第18章 こちら、アラシノ引越センター!
「いやいや、いいって!午後のJDすんごい頑張ってくれたじゃん!やるねぇ~」
「いえ、そんな……」
「でもさ、ホントに虫苦手なんだね~。あの驚き様凄かったよ!」
「す、すいません…」
児島さんはあの言い訳をそのまま信用しているらしく。
…やっぱ天然ってこういう人の事言うんじゃないか…?
「夏なんか引越屋は大変だぞぉ。SIMフリーならぬ、虫フリー…って、夏までいないか」
「え?」
「だって、次の就職先見つかるまでのつなぎって聞いたよ?」
「あ、ああ…まあ…」
ちょっとバツが悪そうに、二宮くんは笑った。
「でも…結構楽しいです…引っ越し…」
「そう?そう言ってもらえたら嬉しいな。
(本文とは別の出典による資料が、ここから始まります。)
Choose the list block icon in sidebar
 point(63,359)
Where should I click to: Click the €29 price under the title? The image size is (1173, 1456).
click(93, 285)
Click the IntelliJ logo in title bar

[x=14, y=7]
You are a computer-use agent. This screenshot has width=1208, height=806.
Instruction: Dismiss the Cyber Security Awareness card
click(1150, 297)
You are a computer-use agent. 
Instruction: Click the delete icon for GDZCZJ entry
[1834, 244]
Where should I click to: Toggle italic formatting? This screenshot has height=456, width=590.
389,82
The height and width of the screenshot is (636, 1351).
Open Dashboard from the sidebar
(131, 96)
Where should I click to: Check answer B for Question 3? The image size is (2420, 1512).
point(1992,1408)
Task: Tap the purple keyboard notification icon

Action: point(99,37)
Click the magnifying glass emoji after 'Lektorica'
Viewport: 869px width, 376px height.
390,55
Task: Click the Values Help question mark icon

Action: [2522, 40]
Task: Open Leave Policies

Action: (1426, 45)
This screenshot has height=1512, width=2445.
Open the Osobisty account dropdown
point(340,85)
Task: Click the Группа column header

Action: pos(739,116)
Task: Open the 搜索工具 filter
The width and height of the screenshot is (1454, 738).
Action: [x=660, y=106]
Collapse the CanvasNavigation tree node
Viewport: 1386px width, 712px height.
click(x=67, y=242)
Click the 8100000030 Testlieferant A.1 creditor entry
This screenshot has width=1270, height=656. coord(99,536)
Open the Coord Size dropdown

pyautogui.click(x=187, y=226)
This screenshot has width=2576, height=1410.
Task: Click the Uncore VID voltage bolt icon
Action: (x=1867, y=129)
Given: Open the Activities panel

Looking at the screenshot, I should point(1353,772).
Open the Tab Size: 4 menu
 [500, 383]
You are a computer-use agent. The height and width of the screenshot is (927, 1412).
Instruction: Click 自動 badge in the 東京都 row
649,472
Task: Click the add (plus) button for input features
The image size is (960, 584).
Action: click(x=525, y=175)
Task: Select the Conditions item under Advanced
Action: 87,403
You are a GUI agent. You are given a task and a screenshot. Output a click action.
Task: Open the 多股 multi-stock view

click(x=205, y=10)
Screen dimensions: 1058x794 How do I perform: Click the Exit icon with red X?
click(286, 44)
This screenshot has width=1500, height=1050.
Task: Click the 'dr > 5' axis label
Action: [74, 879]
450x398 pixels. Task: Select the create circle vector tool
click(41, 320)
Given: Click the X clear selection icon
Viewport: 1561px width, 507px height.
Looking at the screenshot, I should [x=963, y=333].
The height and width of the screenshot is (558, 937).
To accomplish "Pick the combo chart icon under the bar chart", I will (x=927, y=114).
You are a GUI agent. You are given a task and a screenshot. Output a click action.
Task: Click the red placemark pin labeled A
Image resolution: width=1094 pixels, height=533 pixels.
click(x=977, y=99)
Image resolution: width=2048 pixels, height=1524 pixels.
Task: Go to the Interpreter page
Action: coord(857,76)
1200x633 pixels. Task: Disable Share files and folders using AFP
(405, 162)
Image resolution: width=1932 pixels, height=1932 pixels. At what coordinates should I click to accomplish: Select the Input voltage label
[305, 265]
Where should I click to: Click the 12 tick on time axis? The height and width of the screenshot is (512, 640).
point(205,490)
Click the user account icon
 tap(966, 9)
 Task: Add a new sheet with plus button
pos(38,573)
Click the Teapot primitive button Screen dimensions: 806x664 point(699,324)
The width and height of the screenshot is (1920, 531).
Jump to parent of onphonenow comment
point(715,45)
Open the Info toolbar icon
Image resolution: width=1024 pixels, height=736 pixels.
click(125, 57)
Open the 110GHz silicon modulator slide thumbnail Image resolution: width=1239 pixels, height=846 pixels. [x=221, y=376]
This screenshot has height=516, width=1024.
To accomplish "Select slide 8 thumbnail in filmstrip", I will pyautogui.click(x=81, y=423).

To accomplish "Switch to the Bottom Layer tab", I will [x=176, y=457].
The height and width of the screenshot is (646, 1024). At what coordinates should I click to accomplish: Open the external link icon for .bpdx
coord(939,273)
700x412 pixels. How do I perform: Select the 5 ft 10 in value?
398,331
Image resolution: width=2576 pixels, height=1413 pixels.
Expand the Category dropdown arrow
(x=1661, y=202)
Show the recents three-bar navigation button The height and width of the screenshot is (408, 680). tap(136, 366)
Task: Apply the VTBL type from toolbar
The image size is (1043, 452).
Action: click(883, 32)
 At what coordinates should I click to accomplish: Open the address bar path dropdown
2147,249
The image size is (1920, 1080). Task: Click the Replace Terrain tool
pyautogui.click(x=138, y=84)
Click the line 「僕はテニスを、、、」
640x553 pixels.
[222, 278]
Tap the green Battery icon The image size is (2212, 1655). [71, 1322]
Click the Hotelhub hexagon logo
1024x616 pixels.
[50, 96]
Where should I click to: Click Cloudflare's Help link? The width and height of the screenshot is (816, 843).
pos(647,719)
俺は好きなんだよ。引っ越し屋!」
児島さんは、本当にこの仕事が好きで。
アルバイトから試験を受けて社員になって、作業員の中じゃ数人しか居ないマイスターにもなってる。
プロの作業員ってことだ。
だから、俺たちみたいなつなぎで来てるバイトでも、横柄な態度を取ることなく、ちゃんと仕事を教えてくれる。
本気のいい人だ。
「大野くんもそうなんでしょ?」
「えっ…まあ…そうですね」
「でもまあ、繁忙期終わるまで居てくれたら助かるけどさ…人の人生だからなあ…」
「まあ…でも、俺も…ちょっと楽しいなって思ってます」
「ほんと?嬉しいなあ…」
ニコニコと、児島さんはハンドルを切った。